A quarter of a mile away, Jones Day hosted another reception. Every four years, the firm threw an inauguration event on the roof terrace.21 This time, a memo had gone out to Jones Day lawyers in D.C.: There are a limited number of spots, let us know if you want to bring a client. A couple of weeks passed, and another memo came, reminding folks to put their names on the list. A week later, another reminder. It turned out that not many people in the office were excited to witness Trump’s inauguration.

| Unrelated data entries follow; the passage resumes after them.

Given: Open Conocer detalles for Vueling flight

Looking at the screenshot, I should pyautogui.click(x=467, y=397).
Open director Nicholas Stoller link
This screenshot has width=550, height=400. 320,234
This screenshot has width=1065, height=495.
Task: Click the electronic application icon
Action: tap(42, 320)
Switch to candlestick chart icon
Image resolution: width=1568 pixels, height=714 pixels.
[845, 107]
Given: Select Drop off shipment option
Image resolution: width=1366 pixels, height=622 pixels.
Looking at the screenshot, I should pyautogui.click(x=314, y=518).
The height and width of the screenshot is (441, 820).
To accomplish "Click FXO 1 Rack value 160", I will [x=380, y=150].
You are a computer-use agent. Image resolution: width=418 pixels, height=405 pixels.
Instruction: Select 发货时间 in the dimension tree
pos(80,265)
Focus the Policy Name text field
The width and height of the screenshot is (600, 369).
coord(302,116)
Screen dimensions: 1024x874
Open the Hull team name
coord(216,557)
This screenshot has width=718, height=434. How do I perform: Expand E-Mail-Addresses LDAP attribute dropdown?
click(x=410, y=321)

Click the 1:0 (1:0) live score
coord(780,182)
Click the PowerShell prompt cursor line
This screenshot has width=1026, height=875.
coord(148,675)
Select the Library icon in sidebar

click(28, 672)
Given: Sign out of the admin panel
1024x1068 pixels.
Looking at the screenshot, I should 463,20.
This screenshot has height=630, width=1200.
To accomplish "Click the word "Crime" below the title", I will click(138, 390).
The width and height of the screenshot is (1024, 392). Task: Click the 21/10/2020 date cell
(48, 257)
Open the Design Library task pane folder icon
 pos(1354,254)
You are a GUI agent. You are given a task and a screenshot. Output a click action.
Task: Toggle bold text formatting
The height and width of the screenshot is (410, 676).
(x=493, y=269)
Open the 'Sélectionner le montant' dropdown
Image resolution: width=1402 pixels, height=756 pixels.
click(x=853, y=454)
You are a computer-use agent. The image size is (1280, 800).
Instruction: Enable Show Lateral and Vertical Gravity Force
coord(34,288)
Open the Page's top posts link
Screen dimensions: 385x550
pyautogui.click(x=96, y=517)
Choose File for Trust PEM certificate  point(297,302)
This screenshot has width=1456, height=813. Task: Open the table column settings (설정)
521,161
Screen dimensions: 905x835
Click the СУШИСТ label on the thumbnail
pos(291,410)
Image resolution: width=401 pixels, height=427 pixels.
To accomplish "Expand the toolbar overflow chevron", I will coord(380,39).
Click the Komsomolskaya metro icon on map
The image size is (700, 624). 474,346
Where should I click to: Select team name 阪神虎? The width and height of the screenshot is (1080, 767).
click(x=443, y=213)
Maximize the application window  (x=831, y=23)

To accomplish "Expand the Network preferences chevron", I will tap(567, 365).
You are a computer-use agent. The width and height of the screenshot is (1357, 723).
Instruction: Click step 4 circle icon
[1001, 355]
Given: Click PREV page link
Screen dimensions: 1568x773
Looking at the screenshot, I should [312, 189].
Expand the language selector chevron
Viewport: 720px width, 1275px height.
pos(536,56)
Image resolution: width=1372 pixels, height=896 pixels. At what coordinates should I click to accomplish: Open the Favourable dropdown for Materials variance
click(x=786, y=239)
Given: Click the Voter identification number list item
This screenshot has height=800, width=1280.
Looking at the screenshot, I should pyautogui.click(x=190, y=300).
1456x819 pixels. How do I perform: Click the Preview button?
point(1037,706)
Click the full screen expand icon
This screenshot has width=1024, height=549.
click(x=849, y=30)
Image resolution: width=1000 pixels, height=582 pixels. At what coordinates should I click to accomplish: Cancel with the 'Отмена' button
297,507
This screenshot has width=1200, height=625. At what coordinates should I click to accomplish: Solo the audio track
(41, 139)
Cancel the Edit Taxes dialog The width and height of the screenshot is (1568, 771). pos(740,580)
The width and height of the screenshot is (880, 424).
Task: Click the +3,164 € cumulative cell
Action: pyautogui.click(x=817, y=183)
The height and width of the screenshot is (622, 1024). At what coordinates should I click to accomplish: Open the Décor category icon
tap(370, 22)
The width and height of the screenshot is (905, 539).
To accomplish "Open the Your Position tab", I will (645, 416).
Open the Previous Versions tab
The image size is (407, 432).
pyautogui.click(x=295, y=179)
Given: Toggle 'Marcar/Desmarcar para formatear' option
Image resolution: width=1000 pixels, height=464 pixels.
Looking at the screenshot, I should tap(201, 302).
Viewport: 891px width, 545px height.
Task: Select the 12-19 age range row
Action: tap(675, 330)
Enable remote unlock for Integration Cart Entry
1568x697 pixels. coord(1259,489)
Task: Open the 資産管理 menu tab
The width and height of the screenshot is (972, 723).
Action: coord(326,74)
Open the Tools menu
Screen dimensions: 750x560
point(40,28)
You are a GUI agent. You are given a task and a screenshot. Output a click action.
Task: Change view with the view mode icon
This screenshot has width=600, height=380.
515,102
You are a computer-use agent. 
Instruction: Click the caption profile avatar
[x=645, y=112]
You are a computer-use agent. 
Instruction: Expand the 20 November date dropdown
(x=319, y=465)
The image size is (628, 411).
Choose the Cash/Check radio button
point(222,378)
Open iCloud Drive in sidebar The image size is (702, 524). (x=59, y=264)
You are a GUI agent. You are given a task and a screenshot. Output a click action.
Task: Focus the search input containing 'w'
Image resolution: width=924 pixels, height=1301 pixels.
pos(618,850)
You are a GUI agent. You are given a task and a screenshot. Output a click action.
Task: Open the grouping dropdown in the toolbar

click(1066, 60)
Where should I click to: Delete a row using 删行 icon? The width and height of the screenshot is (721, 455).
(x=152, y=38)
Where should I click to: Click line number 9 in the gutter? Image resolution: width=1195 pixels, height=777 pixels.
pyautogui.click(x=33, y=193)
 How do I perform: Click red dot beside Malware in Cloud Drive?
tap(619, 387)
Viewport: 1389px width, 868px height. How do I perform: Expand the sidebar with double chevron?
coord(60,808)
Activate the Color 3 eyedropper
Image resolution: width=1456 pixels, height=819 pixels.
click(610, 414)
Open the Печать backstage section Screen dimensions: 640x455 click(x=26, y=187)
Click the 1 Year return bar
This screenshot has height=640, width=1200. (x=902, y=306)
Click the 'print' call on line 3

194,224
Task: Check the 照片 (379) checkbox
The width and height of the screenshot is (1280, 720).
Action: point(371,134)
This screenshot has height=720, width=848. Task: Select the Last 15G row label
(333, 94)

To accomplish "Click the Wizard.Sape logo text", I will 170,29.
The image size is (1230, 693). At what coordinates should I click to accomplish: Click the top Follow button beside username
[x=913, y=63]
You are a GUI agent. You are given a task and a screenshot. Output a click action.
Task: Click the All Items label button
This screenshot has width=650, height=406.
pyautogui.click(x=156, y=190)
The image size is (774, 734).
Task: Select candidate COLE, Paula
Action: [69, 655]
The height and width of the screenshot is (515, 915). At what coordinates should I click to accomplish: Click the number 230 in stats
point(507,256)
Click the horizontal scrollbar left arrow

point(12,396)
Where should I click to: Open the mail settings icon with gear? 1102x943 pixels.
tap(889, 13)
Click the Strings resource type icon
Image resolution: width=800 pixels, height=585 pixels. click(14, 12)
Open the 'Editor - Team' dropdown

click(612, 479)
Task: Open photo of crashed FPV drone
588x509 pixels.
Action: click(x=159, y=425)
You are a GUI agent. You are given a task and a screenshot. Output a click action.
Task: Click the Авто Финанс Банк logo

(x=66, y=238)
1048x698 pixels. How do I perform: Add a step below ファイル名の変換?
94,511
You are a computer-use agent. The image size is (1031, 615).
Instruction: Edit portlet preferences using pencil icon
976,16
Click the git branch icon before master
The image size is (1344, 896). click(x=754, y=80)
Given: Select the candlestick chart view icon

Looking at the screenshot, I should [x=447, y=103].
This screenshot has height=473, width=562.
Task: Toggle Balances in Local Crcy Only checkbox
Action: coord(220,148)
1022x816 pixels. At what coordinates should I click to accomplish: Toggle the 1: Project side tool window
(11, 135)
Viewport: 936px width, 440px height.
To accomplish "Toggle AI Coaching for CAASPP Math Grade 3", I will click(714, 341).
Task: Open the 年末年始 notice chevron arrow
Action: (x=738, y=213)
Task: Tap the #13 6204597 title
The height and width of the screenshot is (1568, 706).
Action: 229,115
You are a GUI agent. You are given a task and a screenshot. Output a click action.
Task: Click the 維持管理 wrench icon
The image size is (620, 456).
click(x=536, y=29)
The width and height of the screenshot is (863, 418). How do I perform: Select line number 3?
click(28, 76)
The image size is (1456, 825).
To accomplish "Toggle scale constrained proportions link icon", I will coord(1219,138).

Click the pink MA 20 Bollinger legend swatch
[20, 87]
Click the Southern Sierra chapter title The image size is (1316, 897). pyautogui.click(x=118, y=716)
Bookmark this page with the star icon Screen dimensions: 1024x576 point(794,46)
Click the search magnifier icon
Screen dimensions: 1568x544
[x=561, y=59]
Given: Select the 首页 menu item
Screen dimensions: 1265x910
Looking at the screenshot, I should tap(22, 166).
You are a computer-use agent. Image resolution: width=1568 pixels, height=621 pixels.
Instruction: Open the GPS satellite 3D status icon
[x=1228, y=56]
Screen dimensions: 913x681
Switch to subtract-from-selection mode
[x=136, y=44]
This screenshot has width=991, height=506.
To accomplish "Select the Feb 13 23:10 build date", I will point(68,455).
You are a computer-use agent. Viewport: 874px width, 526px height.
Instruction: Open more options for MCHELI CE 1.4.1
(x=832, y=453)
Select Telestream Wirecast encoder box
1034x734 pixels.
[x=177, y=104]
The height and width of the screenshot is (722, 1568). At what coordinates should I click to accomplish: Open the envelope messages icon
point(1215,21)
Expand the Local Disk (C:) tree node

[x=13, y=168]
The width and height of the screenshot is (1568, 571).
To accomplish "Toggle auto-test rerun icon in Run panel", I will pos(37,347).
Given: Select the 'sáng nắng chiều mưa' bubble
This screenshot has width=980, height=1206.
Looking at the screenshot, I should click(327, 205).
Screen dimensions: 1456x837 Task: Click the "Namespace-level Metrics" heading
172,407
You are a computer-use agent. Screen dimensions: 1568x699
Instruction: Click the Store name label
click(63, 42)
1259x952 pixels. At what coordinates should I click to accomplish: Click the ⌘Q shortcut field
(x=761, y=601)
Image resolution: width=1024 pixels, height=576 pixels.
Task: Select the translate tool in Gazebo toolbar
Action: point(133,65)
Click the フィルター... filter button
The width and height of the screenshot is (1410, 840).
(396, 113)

Jones Day instead partnered with a women’s networking group, Ellevate, to hold an “open house.” “Light meals and refreshments”—including mimosas and Bloody Marys—were available from 9:00 a.m. to 4:00 p.m.22 Fewer than a hundred people showed up (not counting the black-clad Secret Service agents who prowled the roof with guns and long-lensed binoculars). Ellevate members mixed with a smattering of Jones Day lawyers and clients, including Mike Carvin and Noel Francisco23 and some energy executives from Texas.*

On this wet, gray day, the outdoor terrace wasn’t enticing. People mostly clumped at tables inside a room named for Welch Pogue, who had so abhorred influence peddling in Washington. It was a genteel crowd, not a MAGA hat in sight. “It felt like a Georgetown cocktail party,” one guest told me. Shortly after Trump finished his speech, a marine helicopter carrying the Obamas thundered over the subdued party on its way out of town.